Il y a deux marchés intéressants, que j’apprécie particulièrement : le marché français, qui est assez connu et le marché anglais, qui me semble plus émergent. Ces deux marchés disposent de joueurs aux caractéristiques diverses, et favorisent l’éclosion de joueurs dotés de grandes qualités, notamment sur l’expression de la force. Or cette caractéristique naturelle, même avec un travail quotidien, n’est optimisable que dans des proportions marginales, ce qui rend difficile de pouvoir rivaliser avec des joueurs aux qualités de force innées.

« La formation des jeunes est à mes yeux essentielle dans le projet d’un club »

Regardez Mbappé, c’est un joueur pétri de qualités, mais sur la dimension athlétique, je ne crois pas que ses aptitudes fantastiques soient le fruit de sa formation. Il a surtout un patrimoine génétique qui fait de lui un athlète fantastique pour jouer au football. Aussi, mon idée était de chercher quelques joueurs aux profils différents, pour venir compléter nos effectifs et élargir la palette de compétences de nos équipes.

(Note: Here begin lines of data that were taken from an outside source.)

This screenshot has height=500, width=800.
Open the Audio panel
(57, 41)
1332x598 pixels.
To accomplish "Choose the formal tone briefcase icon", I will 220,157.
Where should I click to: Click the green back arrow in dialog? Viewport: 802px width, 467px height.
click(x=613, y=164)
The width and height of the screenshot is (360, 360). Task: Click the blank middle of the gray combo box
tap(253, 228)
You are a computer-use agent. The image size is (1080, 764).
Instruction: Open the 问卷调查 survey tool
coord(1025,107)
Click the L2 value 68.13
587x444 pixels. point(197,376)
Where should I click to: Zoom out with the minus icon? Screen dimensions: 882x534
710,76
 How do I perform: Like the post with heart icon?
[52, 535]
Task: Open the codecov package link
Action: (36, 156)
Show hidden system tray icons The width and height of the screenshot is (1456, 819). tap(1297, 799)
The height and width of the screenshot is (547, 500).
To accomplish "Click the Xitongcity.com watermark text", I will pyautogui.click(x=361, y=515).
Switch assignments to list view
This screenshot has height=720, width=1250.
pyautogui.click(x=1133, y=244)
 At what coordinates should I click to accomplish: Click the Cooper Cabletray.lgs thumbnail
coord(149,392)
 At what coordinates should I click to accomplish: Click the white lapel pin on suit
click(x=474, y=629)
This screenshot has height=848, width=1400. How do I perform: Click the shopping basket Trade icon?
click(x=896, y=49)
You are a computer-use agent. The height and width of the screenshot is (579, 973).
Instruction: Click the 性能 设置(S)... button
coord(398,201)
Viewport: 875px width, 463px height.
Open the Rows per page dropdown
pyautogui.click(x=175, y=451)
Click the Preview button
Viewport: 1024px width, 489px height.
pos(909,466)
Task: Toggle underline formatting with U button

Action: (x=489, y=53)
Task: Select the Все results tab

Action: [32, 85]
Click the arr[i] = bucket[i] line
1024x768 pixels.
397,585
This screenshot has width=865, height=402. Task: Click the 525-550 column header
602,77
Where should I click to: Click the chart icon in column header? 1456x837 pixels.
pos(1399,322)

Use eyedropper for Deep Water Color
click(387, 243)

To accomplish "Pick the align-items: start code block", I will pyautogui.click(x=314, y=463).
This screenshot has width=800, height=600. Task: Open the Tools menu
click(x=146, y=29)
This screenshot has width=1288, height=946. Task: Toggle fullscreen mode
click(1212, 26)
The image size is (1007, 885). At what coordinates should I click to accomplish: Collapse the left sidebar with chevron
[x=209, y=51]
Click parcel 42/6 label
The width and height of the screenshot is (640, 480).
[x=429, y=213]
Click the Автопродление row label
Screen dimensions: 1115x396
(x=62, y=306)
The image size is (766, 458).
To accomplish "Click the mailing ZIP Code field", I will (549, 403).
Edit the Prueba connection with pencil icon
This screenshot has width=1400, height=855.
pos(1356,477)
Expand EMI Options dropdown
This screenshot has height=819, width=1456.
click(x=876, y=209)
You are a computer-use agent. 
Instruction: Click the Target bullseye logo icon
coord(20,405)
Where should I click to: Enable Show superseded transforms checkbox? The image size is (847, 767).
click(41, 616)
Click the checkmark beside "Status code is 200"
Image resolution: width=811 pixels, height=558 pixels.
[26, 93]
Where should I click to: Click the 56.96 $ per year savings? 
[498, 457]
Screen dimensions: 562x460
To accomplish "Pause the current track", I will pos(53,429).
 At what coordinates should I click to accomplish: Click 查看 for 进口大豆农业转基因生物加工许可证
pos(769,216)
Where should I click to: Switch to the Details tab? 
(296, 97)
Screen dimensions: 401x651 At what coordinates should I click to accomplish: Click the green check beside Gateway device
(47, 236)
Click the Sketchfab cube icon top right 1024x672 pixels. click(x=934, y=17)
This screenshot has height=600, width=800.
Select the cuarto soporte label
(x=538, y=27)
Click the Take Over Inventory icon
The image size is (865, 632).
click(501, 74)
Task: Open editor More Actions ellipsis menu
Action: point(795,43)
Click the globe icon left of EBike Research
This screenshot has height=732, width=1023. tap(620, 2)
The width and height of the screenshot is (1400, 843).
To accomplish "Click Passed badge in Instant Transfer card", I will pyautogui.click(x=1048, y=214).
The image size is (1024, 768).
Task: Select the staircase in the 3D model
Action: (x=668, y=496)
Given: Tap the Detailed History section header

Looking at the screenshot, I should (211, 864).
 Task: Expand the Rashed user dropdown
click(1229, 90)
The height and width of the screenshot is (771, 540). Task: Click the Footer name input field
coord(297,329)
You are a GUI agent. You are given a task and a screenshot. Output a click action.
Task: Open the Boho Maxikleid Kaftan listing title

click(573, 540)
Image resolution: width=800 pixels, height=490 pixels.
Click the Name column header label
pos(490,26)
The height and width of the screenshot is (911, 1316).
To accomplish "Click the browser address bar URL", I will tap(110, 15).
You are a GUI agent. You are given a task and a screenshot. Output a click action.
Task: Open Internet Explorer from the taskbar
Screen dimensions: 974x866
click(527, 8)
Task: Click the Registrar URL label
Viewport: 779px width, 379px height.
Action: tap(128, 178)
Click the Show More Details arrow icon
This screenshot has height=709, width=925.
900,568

Je ne souhaitais pas remplacer les joueurs au club depuis leur plus jeune âge, mais diversifier notre capacité à investir sur des jeunes prometteurs aux qualités différentes de ce que nous savons faire. Toutes les entreprises adoptent cette démarche en promouvant les gens en interne, tout en veillant à attirer de nouveaux profils.

D’ailleurs je constate que de plus en plus d’équipes allemandes comme Hoffenheim, Dortmund, Mönchengladbach ou le Bayern, dépourvus de certaines qualités, recrutent volontiers de jeunes français. J’observe aussi attentivement l’émergence de ce type de profil chez les joueurs anglais, dans le football allemand.